YOUR INSTRUCTIONS
Exactly as they appear, copy the lines from the start of the entries below to the line containing "Click the red search magnifier icon", both ends included.

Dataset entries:
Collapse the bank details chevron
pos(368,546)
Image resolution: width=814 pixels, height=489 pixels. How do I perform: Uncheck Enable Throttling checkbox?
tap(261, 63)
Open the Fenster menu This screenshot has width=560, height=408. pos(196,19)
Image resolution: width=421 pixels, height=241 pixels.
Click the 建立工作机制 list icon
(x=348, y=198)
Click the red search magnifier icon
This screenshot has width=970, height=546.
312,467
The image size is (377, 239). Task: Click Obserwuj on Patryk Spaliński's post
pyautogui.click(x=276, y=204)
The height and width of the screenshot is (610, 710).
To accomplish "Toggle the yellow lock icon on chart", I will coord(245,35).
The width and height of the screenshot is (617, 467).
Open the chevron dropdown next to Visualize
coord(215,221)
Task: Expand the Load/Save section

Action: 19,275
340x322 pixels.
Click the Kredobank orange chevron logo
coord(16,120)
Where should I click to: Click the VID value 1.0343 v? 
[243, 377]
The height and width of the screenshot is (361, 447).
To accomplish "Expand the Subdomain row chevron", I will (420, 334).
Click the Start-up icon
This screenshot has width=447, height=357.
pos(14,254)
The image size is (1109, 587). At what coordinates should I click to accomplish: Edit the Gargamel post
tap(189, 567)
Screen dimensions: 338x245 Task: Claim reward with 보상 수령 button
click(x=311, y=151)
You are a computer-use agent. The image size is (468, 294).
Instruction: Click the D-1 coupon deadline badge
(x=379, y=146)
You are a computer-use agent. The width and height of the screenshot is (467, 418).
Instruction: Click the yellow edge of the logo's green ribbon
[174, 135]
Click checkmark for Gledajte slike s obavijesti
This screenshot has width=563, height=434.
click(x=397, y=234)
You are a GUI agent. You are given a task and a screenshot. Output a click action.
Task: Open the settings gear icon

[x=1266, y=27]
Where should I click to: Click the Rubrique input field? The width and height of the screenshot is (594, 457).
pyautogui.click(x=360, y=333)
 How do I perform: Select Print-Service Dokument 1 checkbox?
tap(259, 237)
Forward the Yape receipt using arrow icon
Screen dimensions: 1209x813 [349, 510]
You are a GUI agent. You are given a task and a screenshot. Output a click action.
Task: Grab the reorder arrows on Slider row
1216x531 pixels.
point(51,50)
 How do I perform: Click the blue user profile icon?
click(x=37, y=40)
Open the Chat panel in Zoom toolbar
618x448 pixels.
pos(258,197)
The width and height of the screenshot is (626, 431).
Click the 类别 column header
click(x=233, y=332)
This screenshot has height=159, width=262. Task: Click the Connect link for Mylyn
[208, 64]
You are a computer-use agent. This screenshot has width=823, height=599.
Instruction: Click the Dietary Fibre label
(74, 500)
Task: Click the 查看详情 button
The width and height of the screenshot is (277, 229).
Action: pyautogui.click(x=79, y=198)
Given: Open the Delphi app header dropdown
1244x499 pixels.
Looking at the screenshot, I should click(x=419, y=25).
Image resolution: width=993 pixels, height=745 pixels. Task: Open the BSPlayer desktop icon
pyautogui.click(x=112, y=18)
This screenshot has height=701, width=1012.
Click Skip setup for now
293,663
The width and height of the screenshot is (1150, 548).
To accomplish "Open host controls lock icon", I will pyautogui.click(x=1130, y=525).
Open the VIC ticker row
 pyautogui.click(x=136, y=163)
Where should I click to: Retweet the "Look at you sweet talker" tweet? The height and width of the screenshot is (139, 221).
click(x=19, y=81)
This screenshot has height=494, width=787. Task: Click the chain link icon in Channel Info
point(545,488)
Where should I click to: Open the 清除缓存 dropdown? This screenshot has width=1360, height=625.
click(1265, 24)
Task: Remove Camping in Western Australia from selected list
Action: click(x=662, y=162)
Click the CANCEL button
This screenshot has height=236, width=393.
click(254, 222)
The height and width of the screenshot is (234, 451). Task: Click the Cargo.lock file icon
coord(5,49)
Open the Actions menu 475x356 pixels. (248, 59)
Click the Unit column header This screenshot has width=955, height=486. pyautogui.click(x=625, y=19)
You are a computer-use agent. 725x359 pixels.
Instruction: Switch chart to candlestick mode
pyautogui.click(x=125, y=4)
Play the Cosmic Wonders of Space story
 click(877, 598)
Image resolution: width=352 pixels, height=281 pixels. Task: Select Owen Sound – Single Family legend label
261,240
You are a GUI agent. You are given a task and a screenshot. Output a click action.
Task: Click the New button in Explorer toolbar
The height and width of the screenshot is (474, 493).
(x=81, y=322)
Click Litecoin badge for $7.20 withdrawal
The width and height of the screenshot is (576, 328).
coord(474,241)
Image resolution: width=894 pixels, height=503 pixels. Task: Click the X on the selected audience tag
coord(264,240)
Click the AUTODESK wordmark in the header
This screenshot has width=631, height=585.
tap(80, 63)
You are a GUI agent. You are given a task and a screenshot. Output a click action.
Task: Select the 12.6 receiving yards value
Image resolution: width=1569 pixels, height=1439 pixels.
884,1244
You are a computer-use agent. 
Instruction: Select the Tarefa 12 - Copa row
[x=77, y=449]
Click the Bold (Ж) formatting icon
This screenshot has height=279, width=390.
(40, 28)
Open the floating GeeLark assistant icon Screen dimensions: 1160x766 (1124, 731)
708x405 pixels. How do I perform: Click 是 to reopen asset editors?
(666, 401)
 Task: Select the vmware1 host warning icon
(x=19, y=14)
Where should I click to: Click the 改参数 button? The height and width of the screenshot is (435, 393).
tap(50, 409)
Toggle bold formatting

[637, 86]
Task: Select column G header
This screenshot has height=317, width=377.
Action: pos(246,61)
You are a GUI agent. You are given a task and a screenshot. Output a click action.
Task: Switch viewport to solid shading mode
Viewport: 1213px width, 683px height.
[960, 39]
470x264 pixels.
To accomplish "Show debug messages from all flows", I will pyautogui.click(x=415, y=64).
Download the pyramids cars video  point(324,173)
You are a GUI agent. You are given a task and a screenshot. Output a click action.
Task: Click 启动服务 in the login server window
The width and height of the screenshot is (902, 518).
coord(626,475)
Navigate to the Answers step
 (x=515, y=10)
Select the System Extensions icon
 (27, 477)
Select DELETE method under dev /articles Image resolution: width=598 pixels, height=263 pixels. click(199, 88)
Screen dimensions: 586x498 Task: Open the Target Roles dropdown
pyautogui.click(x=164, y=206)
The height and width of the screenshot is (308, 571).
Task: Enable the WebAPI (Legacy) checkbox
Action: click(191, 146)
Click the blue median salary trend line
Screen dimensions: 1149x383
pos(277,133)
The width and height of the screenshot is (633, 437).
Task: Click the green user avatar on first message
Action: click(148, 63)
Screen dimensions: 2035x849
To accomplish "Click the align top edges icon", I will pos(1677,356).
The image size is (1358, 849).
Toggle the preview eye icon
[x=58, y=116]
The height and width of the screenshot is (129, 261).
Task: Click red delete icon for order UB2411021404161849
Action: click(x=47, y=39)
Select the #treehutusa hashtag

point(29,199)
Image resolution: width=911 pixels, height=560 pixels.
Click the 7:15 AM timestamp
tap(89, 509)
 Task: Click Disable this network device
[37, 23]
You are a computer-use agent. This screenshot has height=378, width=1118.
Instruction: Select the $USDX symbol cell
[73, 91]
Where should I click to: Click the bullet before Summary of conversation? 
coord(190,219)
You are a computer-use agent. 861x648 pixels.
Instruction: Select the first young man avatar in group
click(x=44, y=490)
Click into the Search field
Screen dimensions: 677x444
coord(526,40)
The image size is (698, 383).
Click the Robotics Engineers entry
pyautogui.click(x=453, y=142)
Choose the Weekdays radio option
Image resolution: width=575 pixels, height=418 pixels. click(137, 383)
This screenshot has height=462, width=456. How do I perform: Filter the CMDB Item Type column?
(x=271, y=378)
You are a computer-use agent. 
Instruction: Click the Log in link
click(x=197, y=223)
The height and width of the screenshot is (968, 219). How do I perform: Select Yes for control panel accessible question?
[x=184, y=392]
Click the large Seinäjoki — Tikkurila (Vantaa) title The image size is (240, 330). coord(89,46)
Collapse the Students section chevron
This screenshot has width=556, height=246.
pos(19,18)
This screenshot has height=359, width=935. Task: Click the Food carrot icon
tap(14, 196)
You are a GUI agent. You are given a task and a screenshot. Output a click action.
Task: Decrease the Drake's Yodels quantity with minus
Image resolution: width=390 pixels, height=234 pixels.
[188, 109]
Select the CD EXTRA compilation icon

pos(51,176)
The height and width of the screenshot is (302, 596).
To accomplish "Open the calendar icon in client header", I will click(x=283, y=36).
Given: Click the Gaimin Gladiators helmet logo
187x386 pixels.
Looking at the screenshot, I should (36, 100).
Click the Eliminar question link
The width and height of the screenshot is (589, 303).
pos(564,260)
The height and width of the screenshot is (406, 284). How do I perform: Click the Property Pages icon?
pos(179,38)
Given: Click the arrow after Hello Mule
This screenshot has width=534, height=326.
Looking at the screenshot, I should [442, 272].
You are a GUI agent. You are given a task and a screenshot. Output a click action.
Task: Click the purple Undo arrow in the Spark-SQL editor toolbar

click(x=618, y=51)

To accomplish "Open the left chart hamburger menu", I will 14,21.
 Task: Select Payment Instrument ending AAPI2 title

OUTPUT OF THE TASK
Collapse the bank details chevron
pos(368,546)
Image resolution: width=814 pixels, height=489 pixels. How do I perform: Uncheck Enable Throttling checkbox?
tap(261, 63)
Open the Fenster menu This screenshot has width=560, height=408. pos(196,19)
Image resolution: width=421 pixels, height=241 pixels.
Click the 建立工作机制 list icon
(x=348, y=198)
Click the red search magnifier icon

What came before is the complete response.